No. Let’s look again at what is said about the tower; we are not told exactly what the purpose of the tower is, but again, that it was made of manmade bricks in absence of natural, organic stone, in the absence of what was there without them—in the absence of Gd. It wasn’t the act that proved so offensive, but rather the godlessness of the foundation and inspiration of it.
In this way, if we, as individuals, choose to include Gd in the actions of our everyday lives, to realize that what we do which may seem so far separate from Gd, really is just as connected as water, trees, and air.
As a conclusion to my Dvar, in tradition with the environment, I gave all the girls a Bracha to be ‘fruitful and multiply.’*
From the previous week’s Parsha, Beresheit, we are commanded to be fruitful and multiply. The problem with this is that, especially as women, there is a very limited amount of time in which this mitzvah is even possible.

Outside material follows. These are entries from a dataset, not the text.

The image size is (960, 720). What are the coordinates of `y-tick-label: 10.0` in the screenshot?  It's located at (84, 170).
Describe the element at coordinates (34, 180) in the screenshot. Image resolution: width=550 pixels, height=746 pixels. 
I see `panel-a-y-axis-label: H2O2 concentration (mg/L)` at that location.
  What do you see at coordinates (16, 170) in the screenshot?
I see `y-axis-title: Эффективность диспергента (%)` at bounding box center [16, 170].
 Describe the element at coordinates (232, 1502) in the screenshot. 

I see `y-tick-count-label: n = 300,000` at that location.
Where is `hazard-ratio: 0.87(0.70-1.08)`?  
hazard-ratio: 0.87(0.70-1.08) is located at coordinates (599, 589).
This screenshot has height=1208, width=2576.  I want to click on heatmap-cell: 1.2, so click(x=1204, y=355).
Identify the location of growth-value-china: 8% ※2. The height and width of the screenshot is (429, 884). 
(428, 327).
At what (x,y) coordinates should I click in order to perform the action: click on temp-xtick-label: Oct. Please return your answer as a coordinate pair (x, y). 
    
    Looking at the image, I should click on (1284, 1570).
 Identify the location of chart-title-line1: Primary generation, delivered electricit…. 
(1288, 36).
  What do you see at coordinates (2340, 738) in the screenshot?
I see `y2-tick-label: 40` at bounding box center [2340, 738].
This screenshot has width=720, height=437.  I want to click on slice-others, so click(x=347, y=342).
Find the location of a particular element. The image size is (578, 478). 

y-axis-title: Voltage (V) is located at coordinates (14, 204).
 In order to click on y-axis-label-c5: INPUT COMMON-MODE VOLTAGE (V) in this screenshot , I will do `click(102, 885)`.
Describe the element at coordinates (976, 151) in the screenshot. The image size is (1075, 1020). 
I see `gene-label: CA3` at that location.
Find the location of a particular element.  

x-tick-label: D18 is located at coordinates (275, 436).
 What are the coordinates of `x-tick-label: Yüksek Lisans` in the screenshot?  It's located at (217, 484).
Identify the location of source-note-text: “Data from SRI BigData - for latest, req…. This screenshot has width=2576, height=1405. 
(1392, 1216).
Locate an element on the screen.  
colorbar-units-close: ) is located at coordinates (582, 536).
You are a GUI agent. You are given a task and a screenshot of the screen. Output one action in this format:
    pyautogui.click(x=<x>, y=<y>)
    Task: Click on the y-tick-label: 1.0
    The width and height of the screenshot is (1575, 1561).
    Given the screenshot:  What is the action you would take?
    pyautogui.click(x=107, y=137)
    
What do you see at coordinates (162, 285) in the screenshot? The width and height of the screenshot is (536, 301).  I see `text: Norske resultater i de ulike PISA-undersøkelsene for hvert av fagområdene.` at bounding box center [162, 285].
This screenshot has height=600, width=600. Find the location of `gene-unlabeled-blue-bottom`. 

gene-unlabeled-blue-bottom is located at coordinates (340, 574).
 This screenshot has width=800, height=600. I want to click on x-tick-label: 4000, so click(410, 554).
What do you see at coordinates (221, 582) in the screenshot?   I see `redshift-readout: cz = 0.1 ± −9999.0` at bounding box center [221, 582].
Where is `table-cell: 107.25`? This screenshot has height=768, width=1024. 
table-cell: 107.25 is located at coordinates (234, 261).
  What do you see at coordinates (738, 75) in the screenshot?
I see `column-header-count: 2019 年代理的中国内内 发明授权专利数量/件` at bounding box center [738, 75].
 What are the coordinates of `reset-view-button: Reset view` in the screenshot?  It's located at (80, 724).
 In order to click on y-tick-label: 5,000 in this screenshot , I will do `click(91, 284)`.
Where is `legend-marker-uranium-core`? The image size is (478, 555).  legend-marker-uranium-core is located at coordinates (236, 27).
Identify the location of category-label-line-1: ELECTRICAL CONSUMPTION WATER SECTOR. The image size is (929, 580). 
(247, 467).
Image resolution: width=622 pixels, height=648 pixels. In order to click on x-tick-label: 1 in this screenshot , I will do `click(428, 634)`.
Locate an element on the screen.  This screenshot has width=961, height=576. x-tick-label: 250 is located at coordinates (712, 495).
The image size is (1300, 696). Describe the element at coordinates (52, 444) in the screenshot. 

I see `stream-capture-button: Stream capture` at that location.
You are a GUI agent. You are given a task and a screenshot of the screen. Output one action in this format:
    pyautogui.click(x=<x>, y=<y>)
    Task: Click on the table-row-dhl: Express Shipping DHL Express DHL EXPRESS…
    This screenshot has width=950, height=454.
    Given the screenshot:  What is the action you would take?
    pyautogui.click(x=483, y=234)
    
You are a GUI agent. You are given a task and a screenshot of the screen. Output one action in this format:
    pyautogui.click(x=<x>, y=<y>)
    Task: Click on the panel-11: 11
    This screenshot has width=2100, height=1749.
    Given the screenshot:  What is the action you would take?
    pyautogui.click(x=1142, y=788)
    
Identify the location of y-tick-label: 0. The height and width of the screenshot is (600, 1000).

In the beginning of Noach, we are told that the toldot-offspring- of Noach are firstly that he was a righteous person and secondly the names of his children. Rashi explains that this is because the most important offspring of a righteous person are not necessarily their children (which are of course important) but their good deeds; based on this, we can all be fruitful and multiply in our deeds for our entire lives, filling the world with our most meaningful offspring, our mitzvoth.